The new mixing coefficients, which depend on $$\mathbf{x}_a$$, are given by:

$$\tilde{\pi}_k(\mathbf{x}_a) = \frac{\pi_{k} p(\mathbf{x}_a \mid k)}{\sum_{j=1}^{K} \pi_{j} p(\mathbf{x}_a \mid j)}$$

These coefficients represent the posterior probability of the $$k$$-th component given $$\mathbf{x}_a$$, often denoted as $$p(k \mid \mathbf{x}_a)$$, in accordance with Bayes' theorem. We can verify that they satisfy the properties of mixing coefficients:
1. **Non-negativity:** Since $$\pi_k \ge 0$$ and probability densities are non-negative, $$\tilde{\pi}_k(\mathbf{x}_a) \ge 0$$.
2. **Sum to One:**
$$ \sum_{k=1}^{K} \tilde{\pi}_k(\mathbf{x}_a) = \sum_{k=1}^{K} \frac{\pi_{k} p(\mathbf{x}_a \mid k)}{\sum_{j=1}^{K} \pi_{j} p(\mathbf{x}_a \mid j)} = \frac{\sum_{k=1}^{K} \pi_{k} p(\mathbf{x}_a \mid k)}{\sum_{j=1}^{K} \pi_{j} p(\mathbf{x}_a \mid j)} = 1 $$
Thus, the new mixing coefficients are valid.

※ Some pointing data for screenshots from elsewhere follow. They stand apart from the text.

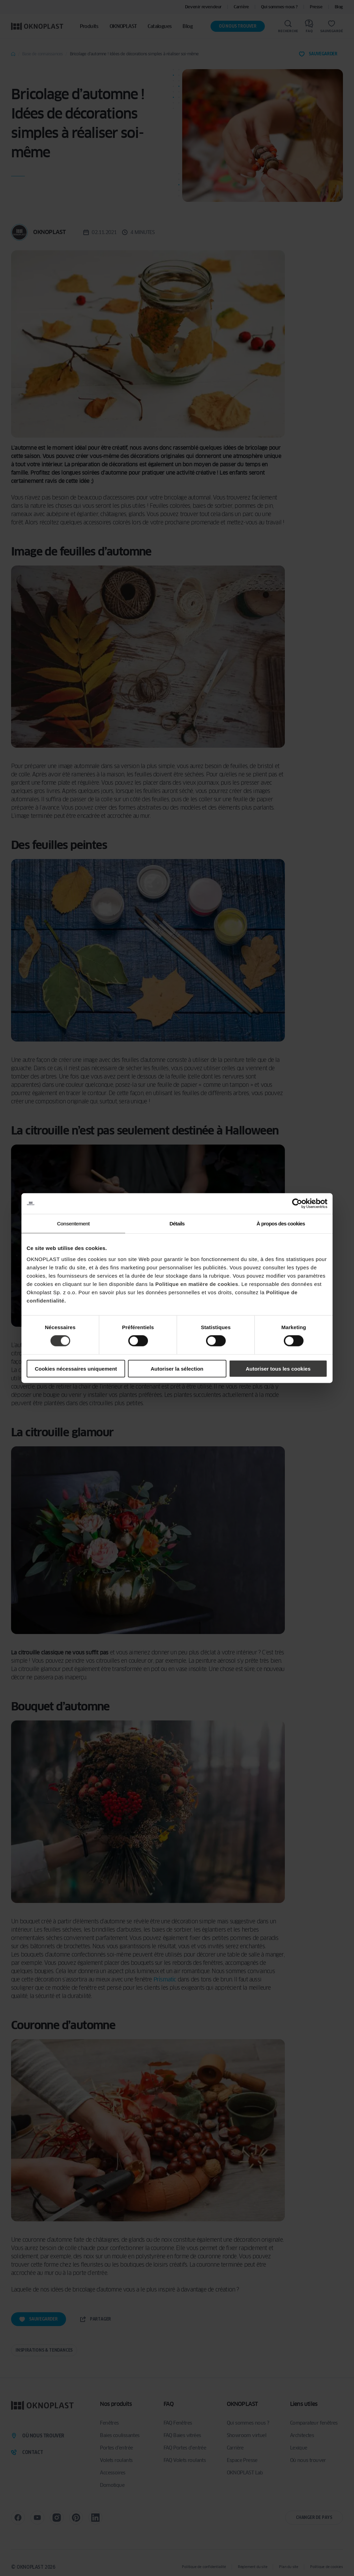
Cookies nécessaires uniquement (76, 1368)
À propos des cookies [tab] (281, 1223)
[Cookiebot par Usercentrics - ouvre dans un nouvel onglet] (297, 1203)
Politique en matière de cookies (196, 1284)
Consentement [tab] (73, 1223)
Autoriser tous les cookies (278, 1368)
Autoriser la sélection (177, 1368)
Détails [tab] (177, 1223)
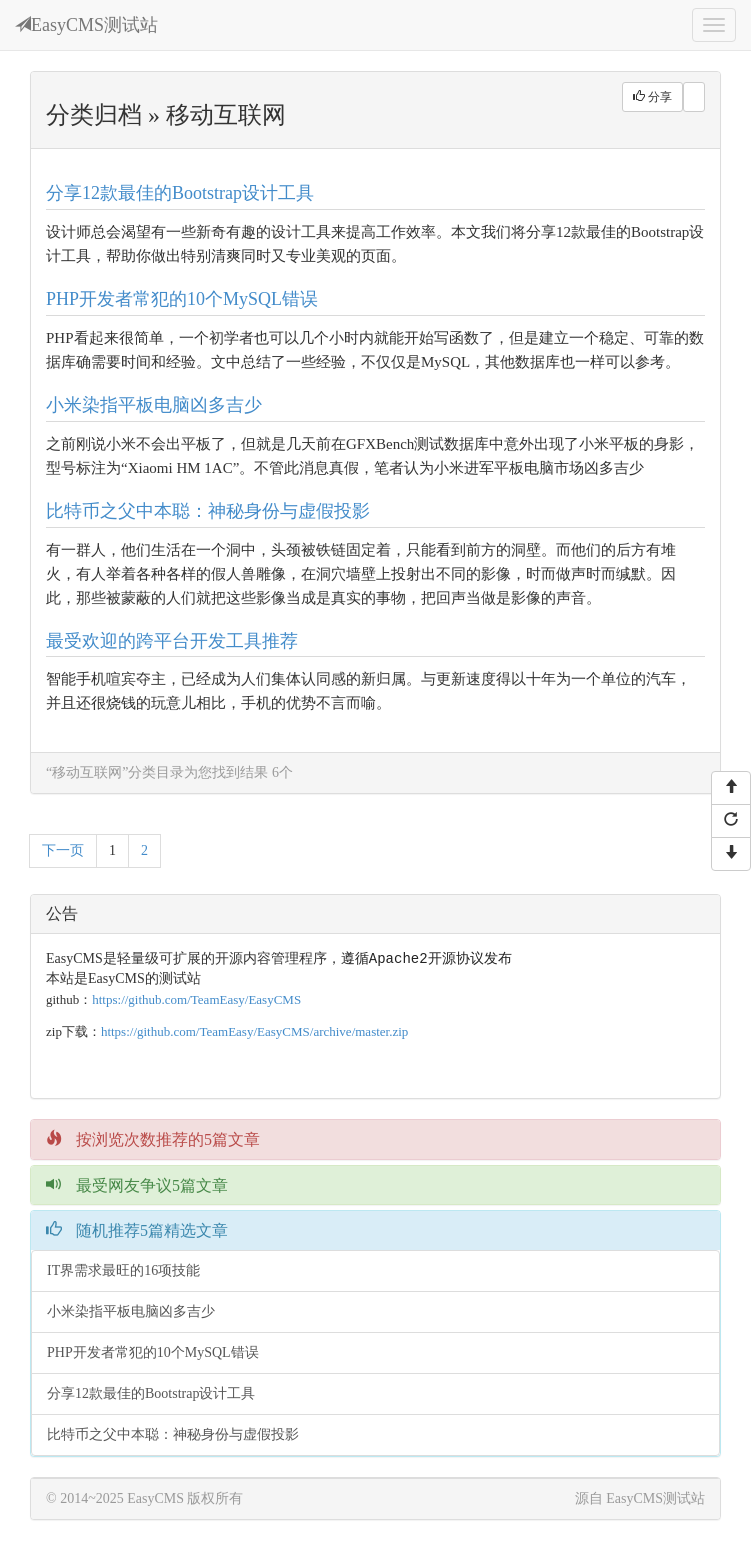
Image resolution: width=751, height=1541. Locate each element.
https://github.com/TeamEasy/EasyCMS (196, 1000)
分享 (652, 97)
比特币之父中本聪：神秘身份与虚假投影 (208, 511)
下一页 (63, 850)
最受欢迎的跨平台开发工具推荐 (172, 641)
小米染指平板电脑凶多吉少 (154, 405)
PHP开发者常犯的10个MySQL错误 (182, 299)
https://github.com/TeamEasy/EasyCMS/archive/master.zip (254, 1032)
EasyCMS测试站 (86, 25)
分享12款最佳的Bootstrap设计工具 (180, 193)
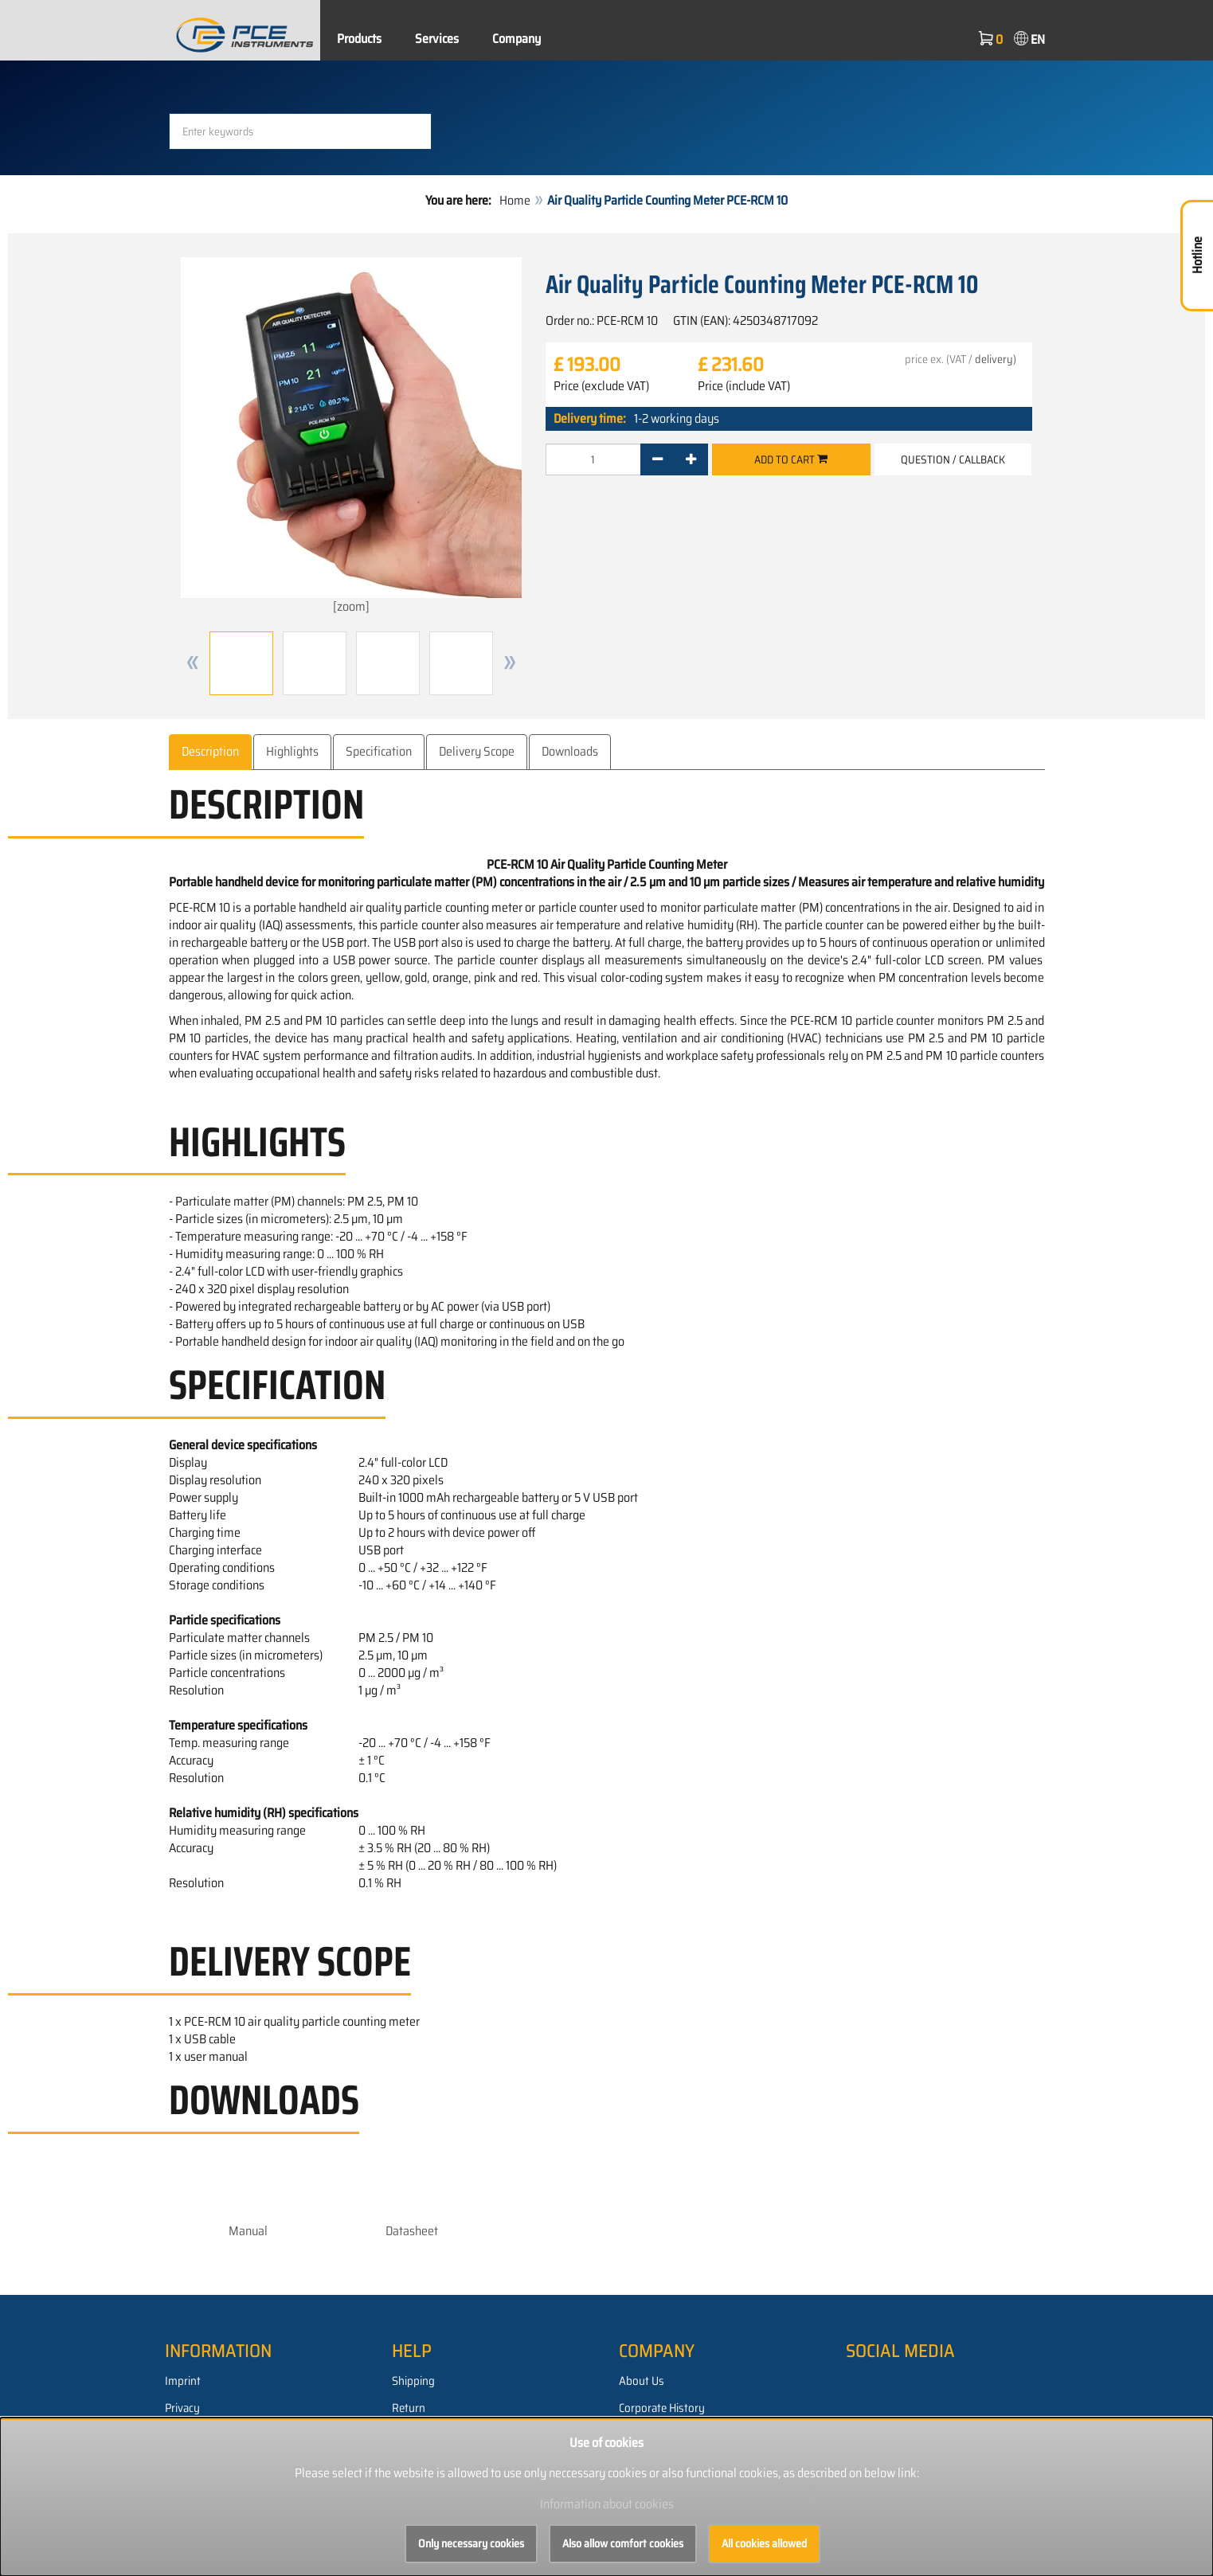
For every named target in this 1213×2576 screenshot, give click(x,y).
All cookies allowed (764, 2543)
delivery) (995, 359)
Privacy (182, 2408)
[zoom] (351, 436)
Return (408, 2408)
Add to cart (791, 459)
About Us (641, 2380)
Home (514, 200)
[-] (657, 459)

The new component densities are the conditional densities of $$\mathbf{x}_b$$ given $$\mathbf{x}_a$$ and given that the data point belongs to the $$k$$-th component. Each of these is a valid probability density function for $$\mathbf{x}_b$$.

$$\tilde{p}(\mathbf{x}_b \mid k, \mathbf{x}_a) = p(\mathbf{x}_b \mid \mathbf{x}_a, k)$$

Therefore, the conditional density $$p(\mathbf{x}_b \mid \mathbf{x}_a)$$ is indeed a mixture distribution.